Johannes Schindelin <johannes.schinde...@gmx.de> writes:

> On Wed, 27 Jun 2018, Junio C Hamano wrote:
>
>> Johannes Schindelin <johannes.schinde...@gmx.de> writes:
>> 
>> >    git rev-list --bisect-all --first-parent F..E >revs &&
>> >    # only E, e1..e8 should be listed, nothing else
>> >    test_line_count = 9 revs &&
>> >    for rev in E e1 e2 e3 e4 e5 e6 e7 e8
>> >    do
>> >            grep "^$(git rev-parse $rev) " revs || return
>> >    done
>> >
>> > I am faster by... a lot. Like, seconds instead of minutes.
>> 
>> I'm fine either way.  I just thought you would not want 9 separate
>> invocations of grep ;-)
>
> I don't.
>
> I like the unnecessary test_commit calls even less ;-)
>
> And yes, we could avoid those `grep` calls, I know. By something as
> convoluted as

I now think you are reading me wrong ;-)  

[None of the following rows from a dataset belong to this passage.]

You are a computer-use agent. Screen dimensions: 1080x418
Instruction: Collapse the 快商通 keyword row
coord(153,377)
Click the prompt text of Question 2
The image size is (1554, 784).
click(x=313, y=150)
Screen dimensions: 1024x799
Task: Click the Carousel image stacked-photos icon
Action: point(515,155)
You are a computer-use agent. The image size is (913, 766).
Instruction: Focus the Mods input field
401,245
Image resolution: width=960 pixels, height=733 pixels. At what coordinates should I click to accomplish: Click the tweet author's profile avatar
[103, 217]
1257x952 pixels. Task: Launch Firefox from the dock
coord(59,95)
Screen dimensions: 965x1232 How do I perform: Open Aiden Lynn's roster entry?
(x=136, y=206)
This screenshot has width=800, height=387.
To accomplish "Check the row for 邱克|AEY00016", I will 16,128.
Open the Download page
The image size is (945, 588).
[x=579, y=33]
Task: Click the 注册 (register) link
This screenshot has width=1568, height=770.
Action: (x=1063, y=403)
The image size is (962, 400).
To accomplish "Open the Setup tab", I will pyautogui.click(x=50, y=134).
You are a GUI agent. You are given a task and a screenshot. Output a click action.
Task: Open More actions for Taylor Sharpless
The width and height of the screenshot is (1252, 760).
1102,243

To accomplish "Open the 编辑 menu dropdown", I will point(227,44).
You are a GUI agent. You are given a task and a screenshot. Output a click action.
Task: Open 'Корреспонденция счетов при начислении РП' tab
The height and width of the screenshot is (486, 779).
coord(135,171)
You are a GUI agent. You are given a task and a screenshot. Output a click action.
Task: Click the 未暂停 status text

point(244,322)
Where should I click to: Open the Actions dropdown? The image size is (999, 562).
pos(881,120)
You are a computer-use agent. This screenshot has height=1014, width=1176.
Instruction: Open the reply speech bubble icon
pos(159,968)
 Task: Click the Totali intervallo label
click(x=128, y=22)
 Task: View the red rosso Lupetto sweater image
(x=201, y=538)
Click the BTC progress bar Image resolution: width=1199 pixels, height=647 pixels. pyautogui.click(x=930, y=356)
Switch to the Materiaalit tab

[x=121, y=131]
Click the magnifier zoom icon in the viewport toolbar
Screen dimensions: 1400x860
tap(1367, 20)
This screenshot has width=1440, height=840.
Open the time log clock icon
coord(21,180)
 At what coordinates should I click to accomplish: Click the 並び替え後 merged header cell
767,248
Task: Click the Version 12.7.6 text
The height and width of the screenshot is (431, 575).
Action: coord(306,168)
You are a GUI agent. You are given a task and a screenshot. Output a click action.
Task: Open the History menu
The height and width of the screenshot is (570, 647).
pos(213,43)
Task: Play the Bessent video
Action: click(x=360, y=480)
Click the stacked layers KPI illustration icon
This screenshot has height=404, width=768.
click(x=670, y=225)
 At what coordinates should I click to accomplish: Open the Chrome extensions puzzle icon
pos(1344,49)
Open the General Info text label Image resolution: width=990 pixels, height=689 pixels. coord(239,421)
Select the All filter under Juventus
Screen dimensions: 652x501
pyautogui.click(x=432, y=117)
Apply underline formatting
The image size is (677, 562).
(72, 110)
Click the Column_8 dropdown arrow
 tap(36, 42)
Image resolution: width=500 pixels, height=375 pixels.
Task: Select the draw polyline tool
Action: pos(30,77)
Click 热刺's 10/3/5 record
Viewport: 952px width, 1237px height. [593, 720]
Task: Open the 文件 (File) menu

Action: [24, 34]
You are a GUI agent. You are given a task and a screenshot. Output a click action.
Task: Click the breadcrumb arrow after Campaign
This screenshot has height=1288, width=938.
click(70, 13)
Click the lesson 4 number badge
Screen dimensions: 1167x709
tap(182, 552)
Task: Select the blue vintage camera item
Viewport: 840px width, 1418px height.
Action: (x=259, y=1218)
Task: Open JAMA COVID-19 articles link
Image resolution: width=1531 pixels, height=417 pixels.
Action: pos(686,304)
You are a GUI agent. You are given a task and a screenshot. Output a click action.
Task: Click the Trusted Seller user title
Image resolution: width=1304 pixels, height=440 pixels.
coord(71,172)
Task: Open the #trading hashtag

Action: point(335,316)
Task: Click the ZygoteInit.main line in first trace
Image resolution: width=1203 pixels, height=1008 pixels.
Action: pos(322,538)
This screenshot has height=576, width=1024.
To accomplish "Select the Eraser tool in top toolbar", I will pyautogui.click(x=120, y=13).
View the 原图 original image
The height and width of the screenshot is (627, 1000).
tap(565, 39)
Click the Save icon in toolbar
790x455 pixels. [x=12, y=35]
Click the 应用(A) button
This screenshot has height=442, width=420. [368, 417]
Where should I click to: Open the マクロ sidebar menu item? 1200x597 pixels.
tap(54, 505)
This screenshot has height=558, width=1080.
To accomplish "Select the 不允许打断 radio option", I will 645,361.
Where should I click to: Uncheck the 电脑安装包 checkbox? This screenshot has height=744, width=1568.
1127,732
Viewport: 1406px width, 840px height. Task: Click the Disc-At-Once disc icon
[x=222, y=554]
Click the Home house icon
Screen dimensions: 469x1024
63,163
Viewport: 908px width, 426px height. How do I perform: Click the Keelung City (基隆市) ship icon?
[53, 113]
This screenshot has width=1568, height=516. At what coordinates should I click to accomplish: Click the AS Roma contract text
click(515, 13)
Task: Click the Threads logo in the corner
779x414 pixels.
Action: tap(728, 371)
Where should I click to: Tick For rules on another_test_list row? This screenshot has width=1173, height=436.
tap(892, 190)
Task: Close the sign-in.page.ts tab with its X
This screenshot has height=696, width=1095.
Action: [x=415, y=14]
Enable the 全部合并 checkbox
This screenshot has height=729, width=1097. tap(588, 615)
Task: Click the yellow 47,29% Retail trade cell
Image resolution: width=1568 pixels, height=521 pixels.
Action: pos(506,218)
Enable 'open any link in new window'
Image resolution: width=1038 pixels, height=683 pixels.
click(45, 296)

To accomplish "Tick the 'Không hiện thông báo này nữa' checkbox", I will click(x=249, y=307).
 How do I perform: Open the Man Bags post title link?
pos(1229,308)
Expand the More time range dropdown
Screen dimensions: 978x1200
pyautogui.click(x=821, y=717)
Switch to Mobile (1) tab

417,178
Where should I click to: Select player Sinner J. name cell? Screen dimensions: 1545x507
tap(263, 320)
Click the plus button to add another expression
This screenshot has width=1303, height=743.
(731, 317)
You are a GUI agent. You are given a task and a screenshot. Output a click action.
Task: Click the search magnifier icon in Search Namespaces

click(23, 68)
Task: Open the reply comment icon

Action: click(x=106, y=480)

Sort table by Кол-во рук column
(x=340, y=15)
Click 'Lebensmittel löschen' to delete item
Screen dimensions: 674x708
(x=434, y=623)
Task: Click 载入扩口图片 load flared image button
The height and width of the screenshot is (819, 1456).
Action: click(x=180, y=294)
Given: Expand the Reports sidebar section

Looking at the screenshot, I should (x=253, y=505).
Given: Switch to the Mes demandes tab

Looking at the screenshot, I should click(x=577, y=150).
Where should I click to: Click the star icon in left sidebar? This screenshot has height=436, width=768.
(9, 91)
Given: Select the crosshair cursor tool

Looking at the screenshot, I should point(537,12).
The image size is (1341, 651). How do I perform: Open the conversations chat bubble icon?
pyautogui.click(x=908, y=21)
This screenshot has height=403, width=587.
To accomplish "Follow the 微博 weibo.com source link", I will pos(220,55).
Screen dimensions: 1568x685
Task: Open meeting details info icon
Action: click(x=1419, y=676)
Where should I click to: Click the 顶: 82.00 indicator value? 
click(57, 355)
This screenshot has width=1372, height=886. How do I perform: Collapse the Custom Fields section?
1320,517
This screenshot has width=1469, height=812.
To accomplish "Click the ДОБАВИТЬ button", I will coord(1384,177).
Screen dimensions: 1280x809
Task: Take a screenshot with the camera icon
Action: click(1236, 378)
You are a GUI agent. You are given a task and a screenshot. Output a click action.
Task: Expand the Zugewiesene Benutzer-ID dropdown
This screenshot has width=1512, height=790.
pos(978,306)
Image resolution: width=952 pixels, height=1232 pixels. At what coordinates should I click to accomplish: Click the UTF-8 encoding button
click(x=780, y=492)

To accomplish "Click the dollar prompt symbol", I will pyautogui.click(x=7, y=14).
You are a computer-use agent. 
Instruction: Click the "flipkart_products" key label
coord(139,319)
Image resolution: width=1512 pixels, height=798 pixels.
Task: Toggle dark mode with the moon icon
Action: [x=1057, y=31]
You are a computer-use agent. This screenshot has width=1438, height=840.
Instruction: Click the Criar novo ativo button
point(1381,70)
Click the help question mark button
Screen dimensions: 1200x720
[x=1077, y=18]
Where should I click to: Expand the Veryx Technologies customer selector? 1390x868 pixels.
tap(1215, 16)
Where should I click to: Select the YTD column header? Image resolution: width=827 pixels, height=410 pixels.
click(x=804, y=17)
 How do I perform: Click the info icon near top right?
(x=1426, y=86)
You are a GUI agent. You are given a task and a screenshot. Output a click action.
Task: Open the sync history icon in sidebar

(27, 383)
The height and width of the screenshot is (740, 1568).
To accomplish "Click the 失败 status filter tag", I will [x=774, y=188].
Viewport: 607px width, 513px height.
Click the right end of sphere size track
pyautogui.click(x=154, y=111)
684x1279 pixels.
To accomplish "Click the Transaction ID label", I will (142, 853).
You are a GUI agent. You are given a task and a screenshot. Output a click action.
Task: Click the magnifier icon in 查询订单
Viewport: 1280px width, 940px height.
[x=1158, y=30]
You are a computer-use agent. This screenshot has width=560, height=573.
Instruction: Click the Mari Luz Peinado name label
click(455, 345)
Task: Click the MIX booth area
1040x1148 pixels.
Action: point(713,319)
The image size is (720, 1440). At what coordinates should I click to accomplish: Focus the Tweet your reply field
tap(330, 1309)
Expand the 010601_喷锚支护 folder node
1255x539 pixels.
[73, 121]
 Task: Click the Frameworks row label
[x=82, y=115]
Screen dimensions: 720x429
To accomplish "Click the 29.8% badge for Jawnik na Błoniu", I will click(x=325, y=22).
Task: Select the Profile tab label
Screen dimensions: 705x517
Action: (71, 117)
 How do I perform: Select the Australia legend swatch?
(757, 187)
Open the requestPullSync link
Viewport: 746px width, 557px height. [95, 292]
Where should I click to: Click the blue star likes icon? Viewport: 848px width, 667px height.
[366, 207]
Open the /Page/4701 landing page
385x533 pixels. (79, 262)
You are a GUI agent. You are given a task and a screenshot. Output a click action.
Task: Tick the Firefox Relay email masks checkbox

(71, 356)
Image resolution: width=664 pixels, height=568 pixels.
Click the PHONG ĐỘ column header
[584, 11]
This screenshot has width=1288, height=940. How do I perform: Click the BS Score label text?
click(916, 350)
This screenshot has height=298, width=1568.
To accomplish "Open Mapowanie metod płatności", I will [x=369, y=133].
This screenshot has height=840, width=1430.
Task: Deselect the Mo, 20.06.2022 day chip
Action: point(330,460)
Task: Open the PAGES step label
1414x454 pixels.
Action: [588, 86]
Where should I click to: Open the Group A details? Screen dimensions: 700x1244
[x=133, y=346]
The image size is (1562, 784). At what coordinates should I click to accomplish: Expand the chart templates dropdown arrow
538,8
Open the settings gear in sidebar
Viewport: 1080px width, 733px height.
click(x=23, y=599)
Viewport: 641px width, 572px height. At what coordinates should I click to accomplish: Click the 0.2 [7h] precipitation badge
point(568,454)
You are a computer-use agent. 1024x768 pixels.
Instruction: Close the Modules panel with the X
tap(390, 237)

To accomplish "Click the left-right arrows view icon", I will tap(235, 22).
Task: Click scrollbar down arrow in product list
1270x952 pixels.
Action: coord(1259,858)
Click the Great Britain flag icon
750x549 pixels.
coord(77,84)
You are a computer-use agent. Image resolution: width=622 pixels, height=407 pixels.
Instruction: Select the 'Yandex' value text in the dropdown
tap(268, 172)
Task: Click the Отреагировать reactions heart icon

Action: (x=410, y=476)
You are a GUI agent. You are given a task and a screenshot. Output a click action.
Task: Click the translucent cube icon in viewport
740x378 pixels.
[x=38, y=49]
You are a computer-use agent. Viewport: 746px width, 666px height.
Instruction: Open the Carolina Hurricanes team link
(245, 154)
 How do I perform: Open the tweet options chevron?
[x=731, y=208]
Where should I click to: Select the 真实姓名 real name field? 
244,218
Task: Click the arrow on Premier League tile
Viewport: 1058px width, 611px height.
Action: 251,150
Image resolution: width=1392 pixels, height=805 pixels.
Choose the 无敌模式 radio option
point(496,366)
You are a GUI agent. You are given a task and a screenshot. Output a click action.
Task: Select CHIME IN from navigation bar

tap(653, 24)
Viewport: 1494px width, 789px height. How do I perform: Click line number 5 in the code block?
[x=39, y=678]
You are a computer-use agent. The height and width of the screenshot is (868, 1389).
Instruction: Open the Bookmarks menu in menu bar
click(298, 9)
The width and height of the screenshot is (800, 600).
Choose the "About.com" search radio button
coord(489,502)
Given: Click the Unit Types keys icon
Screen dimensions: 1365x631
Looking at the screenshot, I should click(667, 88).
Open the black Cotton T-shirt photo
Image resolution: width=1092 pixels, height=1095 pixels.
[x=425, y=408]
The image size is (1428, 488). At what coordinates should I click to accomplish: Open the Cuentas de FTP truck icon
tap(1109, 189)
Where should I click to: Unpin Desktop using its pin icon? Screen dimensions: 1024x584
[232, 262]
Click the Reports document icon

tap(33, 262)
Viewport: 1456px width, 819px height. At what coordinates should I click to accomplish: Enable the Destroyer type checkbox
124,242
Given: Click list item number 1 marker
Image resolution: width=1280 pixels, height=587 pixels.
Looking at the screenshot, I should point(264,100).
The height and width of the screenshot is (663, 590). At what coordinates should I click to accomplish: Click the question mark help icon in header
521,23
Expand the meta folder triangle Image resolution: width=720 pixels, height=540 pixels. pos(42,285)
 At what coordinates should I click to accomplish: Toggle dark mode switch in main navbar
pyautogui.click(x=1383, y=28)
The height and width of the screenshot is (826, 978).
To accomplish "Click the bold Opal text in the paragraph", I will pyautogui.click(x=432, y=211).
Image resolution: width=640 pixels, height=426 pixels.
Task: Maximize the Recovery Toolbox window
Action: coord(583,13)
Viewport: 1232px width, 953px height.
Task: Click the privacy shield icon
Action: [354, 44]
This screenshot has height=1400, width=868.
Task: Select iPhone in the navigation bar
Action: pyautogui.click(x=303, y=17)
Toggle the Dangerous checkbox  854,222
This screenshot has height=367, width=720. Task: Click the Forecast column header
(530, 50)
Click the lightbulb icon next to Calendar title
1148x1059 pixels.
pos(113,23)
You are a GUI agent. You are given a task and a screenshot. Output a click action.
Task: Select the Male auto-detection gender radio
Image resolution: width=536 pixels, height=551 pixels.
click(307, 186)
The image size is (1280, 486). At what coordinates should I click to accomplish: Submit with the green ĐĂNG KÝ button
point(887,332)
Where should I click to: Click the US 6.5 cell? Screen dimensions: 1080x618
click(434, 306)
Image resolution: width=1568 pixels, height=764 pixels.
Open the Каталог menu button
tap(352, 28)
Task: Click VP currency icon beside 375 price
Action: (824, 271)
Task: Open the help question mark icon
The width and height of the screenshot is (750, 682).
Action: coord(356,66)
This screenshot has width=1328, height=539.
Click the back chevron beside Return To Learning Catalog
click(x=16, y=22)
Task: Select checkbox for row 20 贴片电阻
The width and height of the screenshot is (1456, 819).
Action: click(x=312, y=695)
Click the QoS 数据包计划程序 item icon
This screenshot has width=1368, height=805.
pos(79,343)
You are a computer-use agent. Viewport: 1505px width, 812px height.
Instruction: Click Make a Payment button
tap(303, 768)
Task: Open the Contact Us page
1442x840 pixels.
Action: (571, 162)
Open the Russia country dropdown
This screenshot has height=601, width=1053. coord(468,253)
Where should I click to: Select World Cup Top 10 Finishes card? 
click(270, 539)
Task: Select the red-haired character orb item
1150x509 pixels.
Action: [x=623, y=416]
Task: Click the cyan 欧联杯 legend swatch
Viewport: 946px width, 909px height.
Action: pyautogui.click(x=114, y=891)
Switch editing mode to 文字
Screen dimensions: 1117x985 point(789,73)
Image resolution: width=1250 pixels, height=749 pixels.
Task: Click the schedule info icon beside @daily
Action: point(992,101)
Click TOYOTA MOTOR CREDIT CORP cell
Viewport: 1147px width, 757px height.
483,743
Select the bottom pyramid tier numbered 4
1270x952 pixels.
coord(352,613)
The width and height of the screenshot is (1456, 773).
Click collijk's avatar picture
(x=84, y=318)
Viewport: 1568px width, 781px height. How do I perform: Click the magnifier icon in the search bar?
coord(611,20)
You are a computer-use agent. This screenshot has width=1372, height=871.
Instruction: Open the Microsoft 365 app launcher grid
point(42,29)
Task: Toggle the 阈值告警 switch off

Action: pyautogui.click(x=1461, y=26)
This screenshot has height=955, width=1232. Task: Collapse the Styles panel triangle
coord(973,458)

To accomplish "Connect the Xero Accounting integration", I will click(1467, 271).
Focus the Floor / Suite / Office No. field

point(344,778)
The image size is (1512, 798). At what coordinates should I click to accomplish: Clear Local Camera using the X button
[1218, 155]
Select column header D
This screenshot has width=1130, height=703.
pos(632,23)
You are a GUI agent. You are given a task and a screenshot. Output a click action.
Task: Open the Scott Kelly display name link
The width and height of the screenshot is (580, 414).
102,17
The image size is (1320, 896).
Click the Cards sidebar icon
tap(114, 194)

I think you already established pretty well that it is a good idea
to avoid introducing different history to run the new test on, when
there is perfectly usable one available.  That part, i.e. test_commit,
I do not think we have anything to disagree about.

What I meant by "many separte grep calls" was to contrast these two
approaches:

 * Have one typical output spelled out as "expect", take an output
   from an actual run into "actual", make them comparable and then
   do a compare (which does not use grep; it uses sort in the
   "making comparable" phase)

 * Not have any typical output, take an output from an actual run,
   and have _code_ that inspects the output encode the rule over the
   output (e.g. "these must exist" is inspected with many grep
   invocations)

Two things the "output must have 9 entries, and these 9 must be
mentioned" we see at the beginning of this message does not verify
are (1) exact dist value given to each of these entries and (2) the
order in which these entries appear in the output.  The latter is
something we document, and the test should cover.  The former does
not have to be cast in stone (i.e. I do not think it does not make a
difference to label the edge commits with dist=1 or dist=0 as long
as everything is consistent), but if there is no strong reason to
keep it possible for us to later change how the numbers are assigned,
I am OK if the test cast it in stone.

Another reason (other than "many separate invocation of grep") to
favor the former approach (i.e. use real-looking expected output,
munge it and the real output into comparable forms and then compare)
is that it is easier to see what aspect of the output we care (and
we do not care) about.

It is harder to see the omission of exact dist value and ordering of
entries in the outpu in the latter approach, and more importantly,
know if the omission was deliberate (e.g. it was merely an example)
or a mere mistake.

With "using a real-looking expected output, make it and the actual
output comparable and then compare" approach, the aspects in the
output we choose not to care about will show in the "make them
comparable" munging.  If we do not care the exact dist values, there
would be something like s/dist=[0-9]*/dist=X/ to mask the exact
value before making the two comparable to see that the expect and
the actual files have the same entries.  If we still do care about
the entries are ordered by the dist values, there would be something
that sorts the entries with the actual dist values before doing that
masking to ensure if the order is correct.